Entübe hastalarda bu sıvıda serum albumin düzeyinin %70’i kadar veya daha yüksek albumin saptanması kardiyojenik pulmoner ödemi ekarte ettiriyor.
Sonuç olarak akut ağır TRALI triadı hipoksi + hipotansiyon + yüksek albumin içerikli trakeal eksüda olarak tarif ediliyor. Transfüzyona bağlı yüklenme vb. gibi nedenlerle oluşan diğer akciğer hasarları ile TRALI’yi ayırabilmek için 2004’de belirlenen konsensus tanımları önemli.

TRALI için konsensus tanımları:
1. Akut akciğer hasarı (acute lung injury,ALI)
a. Akut başlangıç
b. Hipoksemi: PaO2/FiO2 ≤ 300 veya SpO2 %90’ın altında (oda havasında) veya hipokseminin diğer klinik belirtileri
c. Akciğer grafisinde bilateral infiltratlar
d. Sol atrial hipertansiyon bulgusunun bulunmaması
2. Transfuzyon öncesi ALI bulunmaması
3. Bulguların transfüzyon sırasında veya 6 saatte ortaya çıkması
4. ALI ile ilişkili alternatif bir risk faktörü ile ilişkinin bulunmamaması. Eğer varsa tanı ‘olası’ TRALI oluyor.

Patofizyoloji:
Patofizyoloji konusunda 2 ana teori ileri sürülüyor; bunlardan ilki immün, ikincisi ise non-immün mekanizmalarla ilişkili:
İmmün TRALI’ye donör plazmasında bulunan antilökosit antikorların yol açtığı düşünülmekte. (Kadın donörlerin özellikle çok doğum yapanların daha fazla antilökosit antikor bulundurdukları dikkate alınmalı.) Antilökosit antikorlu kan ürünü transfüzyonu ile alıcıdaki granülositler aktive oluyor ve akciğer kapillerlerinde granülosit agglutinasyonuna yol açıyorlar.
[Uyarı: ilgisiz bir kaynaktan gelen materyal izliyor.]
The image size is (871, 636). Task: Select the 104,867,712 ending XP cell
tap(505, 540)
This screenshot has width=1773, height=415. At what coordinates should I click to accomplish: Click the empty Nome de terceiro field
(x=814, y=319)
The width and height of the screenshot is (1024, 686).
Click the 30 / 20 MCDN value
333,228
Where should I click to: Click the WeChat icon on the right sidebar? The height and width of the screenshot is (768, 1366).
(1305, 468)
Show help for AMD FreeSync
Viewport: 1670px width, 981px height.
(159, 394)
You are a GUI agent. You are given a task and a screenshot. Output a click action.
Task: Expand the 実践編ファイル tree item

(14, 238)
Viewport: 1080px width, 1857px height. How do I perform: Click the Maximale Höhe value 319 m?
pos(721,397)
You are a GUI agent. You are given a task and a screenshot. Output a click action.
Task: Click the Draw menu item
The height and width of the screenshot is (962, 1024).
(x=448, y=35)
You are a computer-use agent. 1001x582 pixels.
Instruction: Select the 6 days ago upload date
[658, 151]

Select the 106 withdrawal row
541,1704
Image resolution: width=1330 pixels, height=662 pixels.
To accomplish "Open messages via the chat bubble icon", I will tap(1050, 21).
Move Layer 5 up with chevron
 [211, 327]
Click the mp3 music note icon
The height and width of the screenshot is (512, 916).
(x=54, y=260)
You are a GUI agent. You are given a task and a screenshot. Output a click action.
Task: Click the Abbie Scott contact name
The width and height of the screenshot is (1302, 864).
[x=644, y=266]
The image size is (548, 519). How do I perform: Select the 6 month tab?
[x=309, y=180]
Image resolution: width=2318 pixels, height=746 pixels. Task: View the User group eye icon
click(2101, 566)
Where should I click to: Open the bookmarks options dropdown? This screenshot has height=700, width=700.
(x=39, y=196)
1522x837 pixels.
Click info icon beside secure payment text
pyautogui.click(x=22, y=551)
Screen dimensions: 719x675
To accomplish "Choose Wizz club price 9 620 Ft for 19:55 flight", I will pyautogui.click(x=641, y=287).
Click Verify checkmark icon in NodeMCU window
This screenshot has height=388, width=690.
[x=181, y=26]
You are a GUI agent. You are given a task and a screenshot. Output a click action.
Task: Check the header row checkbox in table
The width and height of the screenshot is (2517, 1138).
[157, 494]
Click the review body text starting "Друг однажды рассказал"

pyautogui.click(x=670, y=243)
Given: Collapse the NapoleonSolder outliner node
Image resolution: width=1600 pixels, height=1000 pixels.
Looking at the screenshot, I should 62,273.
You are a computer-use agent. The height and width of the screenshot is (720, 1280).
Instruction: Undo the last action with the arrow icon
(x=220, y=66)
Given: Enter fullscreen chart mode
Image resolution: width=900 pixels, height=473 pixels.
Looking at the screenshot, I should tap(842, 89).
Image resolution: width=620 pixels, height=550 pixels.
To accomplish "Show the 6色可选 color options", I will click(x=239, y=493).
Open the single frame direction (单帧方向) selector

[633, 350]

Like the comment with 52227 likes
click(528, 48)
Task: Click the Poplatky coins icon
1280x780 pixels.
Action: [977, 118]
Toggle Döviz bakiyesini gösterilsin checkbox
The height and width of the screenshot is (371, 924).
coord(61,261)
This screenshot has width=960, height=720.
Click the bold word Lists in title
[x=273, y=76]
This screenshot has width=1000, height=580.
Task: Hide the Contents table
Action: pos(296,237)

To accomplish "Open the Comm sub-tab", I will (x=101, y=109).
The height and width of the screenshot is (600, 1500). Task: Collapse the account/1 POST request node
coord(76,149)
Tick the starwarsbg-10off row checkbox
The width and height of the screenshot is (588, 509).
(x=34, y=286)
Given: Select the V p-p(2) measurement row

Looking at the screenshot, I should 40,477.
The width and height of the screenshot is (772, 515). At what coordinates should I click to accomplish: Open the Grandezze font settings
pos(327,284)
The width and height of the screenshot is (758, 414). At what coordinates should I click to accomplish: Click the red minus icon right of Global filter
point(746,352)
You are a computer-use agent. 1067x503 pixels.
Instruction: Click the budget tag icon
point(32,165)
Bu lökoagglutinatlar akciğer kapillerlerinden geçemeyecek kadar büyük olduklarından orada tutuluyorlar. Bunu lökositlerin aktivasyonu sonucu oluşan kapiller hasar ve geçirgenlik artışı izliyor.
Non-immün TRALI’de ise birbirinden bağımsız iki olay var: Birincisi hastanın hastalığına (örn. sepsis) bağlı olarak granülosit ve/veya kapiller reaktivitesi değişiyor. İkinci olay ise granülosit aktive edici lipidleri ve sitokinleri içeren bekletilmiş kan ürünlerinin transfüzyonu ve alıcıda ortaya çıkan granülosit aktivasyonu. Antilökosit antikorlar bu vakaların yalnızca %3.6’sında bulunuyor.
Vakaların büyük çoğunluğu intraoperatif veya yoğun bakımda kan transfüzyonu yapılan hastalar. Nadiren kronik anemi için transfüzyon yapılan hastalarda görülüyor.
İmmun TRALI ortaya çıktığında hastaların %72’si mekanik ventilasyon gerektiriyor; non-immun TRALI’de bu oran %3. Gene immun TRALI %6, diğeri ise %1 mortalite ile seyrediyor. Ölenlerin akciğer histolojisi erken ARDS ile aynı bulguları gösteriyor.

İmmun TRALI’den Korunma:
Bu vakalarda donörlerin genellikle multipar kadınlar olduğu saptanmış. Kadınlar doğum sırasında lökosit antijenlerine maruz kaldığından antikor geliştiriyorlar. Antikor içeren plazmaların kullanılmaması bir korunma yolu. Ama kadın donörlerden kaçınmak vericileri %50, multipar kadın donörden kaçınmak ise %36 azaltacağından pratik olarak mümkün değil. Serolojik inceleme bir çözüm olarak görülmekle birlikte hangi antikorlara bakılacağı konusunda net bir sonuç yok. Zira TRALI vakalarına neden olan antilökosit antikorlar tümüyle ortaya konamamış durumda. HLA-B antijenlerine karşı antilorlar bazı TRALI vakalarında bildirilmiş. Ama örneğin HLA-klas II antikorları ilgili şimdilik veri yok.
Bir başka prevantif yöntem toplanıp özel muamele görmüş (solvent/detergent-treated plasma, S/D FFP) TDP kullanılması. 10 yıldır piyasada bulunan bu ürünlerden milyonlarca kullanılmış ve hiç TRALI bildirilmemiş.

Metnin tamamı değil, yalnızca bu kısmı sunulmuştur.